No. It’s not necessary to prune or even fertilize your Gollum jade. Fertilizing a succulent plant is a risk – as an imbalance of nutrients will readily kill your succulents. 

They have evolved to exist in extreme climates which don’t hold many nutrients in the soil, so upsetting this delicate balance can be disastrous. 

Fertilizer causes your plants to grow more rapidly, which puts your succulents under stress, and can result in a much weaker plant, vulnerable to disease and pests. 

Warnings aside, if you really want to feed your Gollum jade (no raw fish, please), then use a succulent feed, and steer clear of manure, potent fertilizer, or slow-release mixes.

You don’t need to prune your plant, as it will grow to the size of the container. If you want it to get bigger after that, move it to a larger pot.
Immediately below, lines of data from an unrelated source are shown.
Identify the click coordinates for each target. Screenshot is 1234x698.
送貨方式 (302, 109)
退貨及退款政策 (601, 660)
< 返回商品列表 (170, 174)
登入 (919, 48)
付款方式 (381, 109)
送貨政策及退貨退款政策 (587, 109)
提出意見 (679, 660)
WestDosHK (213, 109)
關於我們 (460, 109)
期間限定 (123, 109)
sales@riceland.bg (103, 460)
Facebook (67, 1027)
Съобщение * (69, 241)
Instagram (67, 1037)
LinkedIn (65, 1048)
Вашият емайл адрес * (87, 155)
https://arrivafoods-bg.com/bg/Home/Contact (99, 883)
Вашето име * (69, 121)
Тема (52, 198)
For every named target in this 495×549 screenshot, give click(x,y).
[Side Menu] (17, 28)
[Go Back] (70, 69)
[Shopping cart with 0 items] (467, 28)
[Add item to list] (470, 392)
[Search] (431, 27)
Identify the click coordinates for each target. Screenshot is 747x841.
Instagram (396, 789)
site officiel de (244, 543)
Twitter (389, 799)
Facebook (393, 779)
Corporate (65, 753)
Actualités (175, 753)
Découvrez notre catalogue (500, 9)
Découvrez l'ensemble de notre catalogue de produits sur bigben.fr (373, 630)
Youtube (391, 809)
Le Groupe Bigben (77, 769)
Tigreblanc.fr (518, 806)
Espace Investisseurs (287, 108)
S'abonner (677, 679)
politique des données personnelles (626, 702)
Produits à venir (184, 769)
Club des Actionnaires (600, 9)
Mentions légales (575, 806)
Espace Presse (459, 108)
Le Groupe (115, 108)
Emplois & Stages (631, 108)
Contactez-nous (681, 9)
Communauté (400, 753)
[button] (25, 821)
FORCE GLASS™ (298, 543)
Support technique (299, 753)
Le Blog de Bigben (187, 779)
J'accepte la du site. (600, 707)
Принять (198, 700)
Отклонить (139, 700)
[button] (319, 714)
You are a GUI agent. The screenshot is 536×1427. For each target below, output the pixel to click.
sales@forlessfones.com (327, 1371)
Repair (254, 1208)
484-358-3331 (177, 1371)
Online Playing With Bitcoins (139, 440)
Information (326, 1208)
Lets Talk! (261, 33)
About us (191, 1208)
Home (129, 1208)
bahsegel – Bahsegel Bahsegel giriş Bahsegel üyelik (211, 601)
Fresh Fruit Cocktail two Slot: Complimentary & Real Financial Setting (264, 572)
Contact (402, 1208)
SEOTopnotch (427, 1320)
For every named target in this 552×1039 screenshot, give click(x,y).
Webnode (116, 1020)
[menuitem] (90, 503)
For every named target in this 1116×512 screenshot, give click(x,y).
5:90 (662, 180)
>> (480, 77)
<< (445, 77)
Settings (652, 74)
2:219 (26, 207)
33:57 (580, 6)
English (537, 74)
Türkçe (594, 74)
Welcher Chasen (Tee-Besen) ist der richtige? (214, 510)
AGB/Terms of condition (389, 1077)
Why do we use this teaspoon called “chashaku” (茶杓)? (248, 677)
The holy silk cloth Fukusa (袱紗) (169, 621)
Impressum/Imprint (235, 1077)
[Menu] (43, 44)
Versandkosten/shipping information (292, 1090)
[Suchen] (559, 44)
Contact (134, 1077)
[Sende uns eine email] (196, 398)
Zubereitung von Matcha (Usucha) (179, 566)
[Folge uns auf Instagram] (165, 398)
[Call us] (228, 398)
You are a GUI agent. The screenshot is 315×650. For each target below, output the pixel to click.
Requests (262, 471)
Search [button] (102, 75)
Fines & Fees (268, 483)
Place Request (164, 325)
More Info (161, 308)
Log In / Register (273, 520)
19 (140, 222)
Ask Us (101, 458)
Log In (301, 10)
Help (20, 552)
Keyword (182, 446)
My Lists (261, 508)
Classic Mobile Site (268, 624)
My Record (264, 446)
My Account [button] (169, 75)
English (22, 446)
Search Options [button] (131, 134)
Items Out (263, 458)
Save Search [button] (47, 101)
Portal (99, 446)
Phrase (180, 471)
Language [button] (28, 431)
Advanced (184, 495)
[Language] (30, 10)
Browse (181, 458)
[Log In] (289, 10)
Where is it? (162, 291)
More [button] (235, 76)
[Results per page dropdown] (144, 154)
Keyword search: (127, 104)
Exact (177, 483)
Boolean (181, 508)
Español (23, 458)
You can, however, propagate it. 

How to Propagate a Gollum Jade Plant?

You can propagate a Gollum jade by taking leaf or stem cuttings. Pop these cuttings somewhere warm, and once the wound has dried, put them upright in a succulent mix, and they will form roots within a couple of weeks. 

These weaker cuttings may need a watchful eye, but you’ll soon be rewarded with Gollum jade plants (see also How To Propagate Jade Plants Through Leaf Cuttings)!

Gollum Jade Plant Toxicity

Unfortunately, the Gollum jade plant is poisonous, to both pets and humans. It’s advised to keep your Gollum jade out of reach, and to use gloves when propagating.